Pecore in erba: la recensione
Un insolito film è apparso nelle sale, presentato alla 72° mostra del cinema di Venezia nella sperimentale sezione “Orizzonti” e porta la firma di Alberto Caviglia: Pecore in erba. Titolo apparentemente nonsense per una storia che di senso o verosimiglianza ha ben poco, ma che non passa inosservata per via della tagliente satira protratta lungo tutta la durata del film.
Serietà e satira si coniugano molto bene in questi film stile La mafia uccide solo d’estate: in quest’altro caso di bio-docu-film, se ci concedete il termine, divengono il mezzo più opportuno per affrontare un argomento delicato al limite del tabù quale è l’antisemitismo. La natura innata ed inspiegabile di tale sentimento è il cuore propulsore di questa spassosa pellicola, che non fa riferimento a quelle spiegazioni storico-culturali che possono aver dato luogo ad una presa di posizione così devastante, ma che si concentra invece sulla vita di un ragazzo romano: Leonardo Zuliani. Fin da piccolo si dimostra un ragazzo in gamba, come testimoniano i vari personaggi invitati a rilasciare un commento o la propria opinione su di lui, affiatato, energico e pieno di iniziative, ma che vanno tutte in un’unica direzione: l’odio verso il popolo ebraico. Come in una barzelletta da umorismo nero protratta per un’ora e mezza, veniamo resi partecipi di ogni fase della crescita di questo curioso soggetto per porta con sé la sua insolita ed oscura passione per tutta la vita, in ogni aspetto della sua esistenza, fatta di fortuna dall’andamento intermittente, conoscenze che vanno e che vengono, successi e ricadute.

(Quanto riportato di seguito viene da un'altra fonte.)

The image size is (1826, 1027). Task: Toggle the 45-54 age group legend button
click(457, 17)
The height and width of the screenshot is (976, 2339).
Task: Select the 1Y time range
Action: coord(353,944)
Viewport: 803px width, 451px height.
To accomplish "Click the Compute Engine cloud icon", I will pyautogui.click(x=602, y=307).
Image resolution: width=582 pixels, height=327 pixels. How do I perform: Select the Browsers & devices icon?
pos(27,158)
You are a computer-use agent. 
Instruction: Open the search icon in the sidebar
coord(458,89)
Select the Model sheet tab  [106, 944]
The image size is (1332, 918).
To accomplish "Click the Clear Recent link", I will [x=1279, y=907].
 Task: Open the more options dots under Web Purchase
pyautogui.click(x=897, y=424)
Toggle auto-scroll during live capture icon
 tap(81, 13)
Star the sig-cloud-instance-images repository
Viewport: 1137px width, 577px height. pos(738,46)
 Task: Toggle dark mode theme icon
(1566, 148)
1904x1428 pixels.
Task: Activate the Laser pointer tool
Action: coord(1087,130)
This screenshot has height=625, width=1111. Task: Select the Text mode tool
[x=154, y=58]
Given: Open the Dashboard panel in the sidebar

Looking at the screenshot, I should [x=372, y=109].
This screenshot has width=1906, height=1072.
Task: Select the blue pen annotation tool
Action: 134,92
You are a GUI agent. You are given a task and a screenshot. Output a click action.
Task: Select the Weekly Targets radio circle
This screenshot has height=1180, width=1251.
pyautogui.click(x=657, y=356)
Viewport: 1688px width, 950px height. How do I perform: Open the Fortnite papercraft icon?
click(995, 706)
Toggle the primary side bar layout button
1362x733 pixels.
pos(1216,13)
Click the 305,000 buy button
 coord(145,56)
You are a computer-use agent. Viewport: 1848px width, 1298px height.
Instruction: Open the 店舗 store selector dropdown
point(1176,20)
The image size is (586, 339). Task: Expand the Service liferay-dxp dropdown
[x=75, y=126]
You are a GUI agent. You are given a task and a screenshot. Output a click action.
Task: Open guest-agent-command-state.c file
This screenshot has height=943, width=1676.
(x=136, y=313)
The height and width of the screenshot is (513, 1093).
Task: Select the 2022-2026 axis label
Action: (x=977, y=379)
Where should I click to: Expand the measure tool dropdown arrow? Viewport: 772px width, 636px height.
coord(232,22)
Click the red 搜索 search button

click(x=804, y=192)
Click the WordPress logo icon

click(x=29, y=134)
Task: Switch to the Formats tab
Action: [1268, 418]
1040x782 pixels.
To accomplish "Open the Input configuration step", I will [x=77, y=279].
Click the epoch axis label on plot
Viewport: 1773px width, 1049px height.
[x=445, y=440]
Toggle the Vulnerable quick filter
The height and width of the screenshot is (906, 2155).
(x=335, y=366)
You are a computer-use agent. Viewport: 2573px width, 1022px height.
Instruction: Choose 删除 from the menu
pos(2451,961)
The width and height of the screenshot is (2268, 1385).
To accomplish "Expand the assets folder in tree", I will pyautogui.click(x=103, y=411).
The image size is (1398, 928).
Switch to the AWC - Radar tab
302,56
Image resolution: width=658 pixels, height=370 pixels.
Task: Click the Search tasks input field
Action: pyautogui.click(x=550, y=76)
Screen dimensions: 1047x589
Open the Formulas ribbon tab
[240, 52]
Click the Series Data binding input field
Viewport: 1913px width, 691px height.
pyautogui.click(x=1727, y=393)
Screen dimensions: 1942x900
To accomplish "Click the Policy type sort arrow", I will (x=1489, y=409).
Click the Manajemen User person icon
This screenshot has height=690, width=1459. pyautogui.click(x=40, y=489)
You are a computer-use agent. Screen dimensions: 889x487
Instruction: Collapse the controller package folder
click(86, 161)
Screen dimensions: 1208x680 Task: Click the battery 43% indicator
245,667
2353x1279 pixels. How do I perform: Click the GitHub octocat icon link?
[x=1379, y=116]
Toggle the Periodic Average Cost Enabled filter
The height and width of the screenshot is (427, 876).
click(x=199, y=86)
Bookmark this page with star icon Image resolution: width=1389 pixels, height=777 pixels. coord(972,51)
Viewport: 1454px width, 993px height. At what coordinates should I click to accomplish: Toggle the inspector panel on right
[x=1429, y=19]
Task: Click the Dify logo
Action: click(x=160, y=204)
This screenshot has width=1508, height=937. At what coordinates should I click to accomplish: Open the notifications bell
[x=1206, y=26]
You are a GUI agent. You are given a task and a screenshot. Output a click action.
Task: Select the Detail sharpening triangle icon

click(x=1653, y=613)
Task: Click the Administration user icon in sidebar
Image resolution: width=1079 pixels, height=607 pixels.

La serietà del tema si ripercuote nella sua paradossale gestione complessiva, in quanto il film si configura a tutti gli effetti come un approfondimento del telegiornale. Troviamo così la voce over asettica che accompagna lo spettatore attraverso la vita assurda di un soggetto altrettanto fuori dal comune, interventi di personaggi famosi nel mondo dello spettacolo italiano e più o meno veri specialisti. Peculiare e un po’ bizzarro resta il fatto che il vero protagonista non intervenga mai direttamente, se non in video fintamente verosimili che lo ritraggono nelle sue plurime attività o fotografie che fungono da “testimonianze”.
In un continuo gioco con l’assurdo e l’improbabile, il personaggio di Leonardo prende forma, dimostrandosi incredibilmente versatile e voglioso di promuovere quel suo innato sentimento antisemita su cui esperti e psichiatri si interrogano in cerca di una spiegazione, che esprime nelle più diverse forme, dal fumetto sul compagno di classe al circolo ricreativo per eliminare gli ebrei dalla bibbia, dal boicottare gli striscioni degli stadi alla stesura di un vero e proprio libro.
Benché abbia più l’aria di un reportage che di un film, quanto meno è in grado di divertire e di scherzare su temi scottanti ed infelici. Sempre meglio di altri registi italiani ampollosi e saccenti, che tanto pensano di comunicare quando invece fanno libero sfoggio del loro beato squallore. Per lo meno, mettiamola sul ridicolo e facciamoci ‘na risata!